### TASK INSTRUCTIONS
Rewrite the part of the listing that opens with the line containing "Go to My Places nav item" and closes with the line containing "pos(886,200)", keeping every line, requests included. Scale each click coordinate in the answers by 0.65 and round to a whole number, with halves rounding up.

### Word and element location data
_ _ _
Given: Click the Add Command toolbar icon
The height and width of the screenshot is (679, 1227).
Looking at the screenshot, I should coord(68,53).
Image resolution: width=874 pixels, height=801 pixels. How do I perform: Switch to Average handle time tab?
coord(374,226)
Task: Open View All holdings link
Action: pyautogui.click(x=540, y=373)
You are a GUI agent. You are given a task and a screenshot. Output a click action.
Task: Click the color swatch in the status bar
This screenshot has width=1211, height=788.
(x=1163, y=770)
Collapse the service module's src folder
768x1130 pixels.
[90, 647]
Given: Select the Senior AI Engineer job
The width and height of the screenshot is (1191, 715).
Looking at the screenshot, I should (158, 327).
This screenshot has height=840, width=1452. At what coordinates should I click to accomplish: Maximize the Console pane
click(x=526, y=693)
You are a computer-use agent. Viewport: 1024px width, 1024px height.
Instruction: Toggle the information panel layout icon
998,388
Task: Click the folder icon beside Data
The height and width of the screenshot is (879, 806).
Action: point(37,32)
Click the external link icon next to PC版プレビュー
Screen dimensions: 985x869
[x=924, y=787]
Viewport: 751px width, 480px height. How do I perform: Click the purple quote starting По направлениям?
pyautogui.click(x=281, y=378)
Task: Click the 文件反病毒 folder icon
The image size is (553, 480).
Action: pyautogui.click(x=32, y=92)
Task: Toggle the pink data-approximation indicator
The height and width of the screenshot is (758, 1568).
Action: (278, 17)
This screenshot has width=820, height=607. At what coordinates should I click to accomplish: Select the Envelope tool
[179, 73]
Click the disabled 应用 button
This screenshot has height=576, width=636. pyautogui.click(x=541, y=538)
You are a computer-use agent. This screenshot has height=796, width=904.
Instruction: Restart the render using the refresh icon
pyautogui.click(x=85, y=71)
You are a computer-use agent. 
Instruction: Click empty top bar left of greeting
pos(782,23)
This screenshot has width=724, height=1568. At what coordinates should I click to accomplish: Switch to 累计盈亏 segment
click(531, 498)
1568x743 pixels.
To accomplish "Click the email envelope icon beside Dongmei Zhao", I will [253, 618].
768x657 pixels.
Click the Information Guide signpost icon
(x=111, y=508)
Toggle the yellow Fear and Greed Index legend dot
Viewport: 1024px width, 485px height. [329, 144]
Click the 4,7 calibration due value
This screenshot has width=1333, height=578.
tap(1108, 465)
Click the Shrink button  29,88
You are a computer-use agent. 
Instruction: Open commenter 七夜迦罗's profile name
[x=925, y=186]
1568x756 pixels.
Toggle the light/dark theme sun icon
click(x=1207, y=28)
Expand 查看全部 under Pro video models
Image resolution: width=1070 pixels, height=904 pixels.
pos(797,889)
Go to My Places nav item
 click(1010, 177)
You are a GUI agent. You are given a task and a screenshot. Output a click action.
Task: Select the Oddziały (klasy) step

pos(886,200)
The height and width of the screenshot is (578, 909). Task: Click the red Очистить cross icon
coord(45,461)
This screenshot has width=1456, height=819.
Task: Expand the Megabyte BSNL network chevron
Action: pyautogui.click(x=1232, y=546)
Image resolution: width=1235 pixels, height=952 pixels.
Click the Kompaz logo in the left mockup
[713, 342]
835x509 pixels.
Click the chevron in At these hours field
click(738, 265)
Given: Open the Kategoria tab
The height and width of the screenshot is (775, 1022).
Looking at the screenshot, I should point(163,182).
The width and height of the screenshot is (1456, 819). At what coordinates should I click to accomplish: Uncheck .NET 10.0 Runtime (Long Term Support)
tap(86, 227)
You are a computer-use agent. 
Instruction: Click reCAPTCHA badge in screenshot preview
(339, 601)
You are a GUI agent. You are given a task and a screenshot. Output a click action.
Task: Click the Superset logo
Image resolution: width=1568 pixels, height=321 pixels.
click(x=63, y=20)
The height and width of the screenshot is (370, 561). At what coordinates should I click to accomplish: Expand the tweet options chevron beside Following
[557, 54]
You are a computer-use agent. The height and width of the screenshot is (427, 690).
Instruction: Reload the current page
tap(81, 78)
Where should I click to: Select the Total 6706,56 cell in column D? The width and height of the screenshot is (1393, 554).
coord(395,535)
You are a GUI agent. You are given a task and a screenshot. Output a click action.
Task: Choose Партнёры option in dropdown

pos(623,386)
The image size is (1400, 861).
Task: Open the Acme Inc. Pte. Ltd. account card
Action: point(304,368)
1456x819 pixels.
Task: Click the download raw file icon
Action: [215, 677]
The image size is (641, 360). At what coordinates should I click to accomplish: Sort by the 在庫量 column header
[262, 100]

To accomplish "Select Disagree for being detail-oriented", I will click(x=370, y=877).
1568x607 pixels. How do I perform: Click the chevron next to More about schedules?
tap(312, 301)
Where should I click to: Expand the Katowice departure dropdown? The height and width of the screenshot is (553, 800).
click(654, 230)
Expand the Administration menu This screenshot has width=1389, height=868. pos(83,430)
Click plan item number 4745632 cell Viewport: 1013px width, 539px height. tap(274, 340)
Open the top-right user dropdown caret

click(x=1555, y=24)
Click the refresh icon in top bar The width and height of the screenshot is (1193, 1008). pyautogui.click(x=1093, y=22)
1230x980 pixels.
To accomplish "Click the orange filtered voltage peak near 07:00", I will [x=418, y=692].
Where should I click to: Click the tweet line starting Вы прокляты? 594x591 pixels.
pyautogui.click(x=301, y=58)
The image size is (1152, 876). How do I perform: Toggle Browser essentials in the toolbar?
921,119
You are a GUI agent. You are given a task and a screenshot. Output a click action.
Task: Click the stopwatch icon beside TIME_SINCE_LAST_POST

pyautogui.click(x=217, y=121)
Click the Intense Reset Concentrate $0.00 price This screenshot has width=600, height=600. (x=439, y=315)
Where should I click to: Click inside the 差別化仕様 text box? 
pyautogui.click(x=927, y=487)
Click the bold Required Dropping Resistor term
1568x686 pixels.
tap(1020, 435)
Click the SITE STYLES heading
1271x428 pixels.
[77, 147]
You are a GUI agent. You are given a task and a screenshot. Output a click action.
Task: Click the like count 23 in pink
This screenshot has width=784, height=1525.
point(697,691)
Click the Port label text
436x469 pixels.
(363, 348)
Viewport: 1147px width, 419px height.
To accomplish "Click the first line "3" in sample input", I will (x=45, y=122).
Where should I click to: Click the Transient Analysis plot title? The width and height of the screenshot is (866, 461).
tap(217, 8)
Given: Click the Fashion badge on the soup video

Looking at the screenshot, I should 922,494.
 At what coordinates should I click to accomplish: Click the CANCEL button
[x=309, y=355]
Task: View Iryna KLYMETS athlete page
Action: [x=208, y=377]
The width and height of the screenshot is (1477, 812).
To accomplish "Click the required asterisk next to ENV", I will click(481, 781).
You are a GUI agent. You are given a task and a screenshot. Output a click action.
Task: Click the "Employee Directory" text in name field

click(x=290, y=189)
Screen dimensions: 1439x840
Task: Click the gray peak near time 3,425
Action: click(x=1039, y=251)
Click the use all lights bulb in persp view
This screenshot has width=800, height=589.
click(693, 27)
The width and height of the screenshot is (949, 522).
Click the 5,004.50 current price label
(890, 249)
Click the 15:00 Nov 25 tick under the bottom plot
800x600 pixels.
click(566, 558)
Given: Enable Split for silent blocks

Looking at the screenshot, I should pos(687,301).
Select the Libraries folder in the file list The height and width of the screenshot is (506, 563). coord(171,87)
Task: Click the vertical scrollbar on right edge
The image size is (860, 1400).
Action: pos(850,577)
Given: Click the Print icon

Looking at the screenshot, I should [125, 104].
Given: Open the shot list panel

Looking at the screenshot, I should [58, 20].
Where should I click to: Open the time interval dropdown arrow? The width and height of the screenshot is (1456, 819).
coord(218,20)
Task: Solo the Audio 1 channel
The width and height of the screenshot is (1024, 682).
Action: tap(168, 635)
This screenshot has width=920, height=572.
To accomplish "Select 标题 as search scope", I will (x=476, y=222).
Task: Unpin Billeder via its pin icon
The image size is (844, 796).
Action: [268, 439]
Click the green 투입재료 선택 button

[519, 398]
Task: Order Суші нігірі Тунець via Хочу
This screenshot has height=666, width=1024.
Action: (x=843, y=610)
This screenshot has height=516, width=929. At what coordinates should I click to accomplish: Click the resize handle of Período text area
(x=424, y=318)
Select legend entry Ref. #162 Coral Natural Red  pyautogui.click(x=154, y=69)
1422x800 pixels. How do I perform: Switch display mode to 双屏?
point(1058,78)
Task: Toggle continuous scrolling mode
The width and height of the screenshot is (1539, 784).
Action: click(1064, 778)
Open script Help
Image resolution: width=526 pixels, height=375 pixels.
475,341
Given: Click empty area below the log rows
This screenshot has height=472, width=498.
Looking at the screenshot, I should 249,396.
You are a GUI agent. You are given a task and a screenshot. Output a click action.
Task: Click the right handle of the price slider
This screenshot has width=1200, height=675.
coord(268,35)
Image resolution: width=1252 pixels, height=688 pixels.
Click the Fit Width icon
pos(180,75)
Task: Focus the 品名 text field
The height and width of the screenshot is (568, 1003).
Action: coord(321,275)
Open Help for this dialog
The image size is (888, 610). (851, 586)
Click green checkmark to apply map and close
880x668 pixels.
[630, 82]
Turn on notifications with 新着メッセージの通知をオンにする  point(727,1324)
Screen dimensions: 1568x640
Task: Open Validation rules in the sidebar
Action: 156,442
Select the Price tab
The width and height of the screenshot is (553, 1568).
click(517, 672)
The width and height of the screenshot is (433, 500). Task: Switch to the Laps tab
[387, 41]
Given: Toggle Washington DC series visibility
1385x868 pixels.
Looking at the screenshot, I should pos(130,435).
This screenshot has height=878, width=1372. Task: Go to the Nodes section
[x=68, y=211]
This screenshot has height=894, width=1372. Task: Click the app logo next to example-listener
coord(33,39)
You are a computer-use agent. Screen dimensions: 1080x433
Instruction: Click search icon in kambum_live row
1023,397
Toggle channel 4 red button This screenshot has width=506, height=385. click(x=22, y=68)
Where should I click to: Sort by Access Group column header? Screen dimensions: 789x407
_ _ _
### TASK RESULT
Go to My Places nav item
 click(657, 115)
You are a GUI agent. You are given a task and a screenshot. Output a click action.
Task: Select the Oddziały (klasy) step

pos(576,130)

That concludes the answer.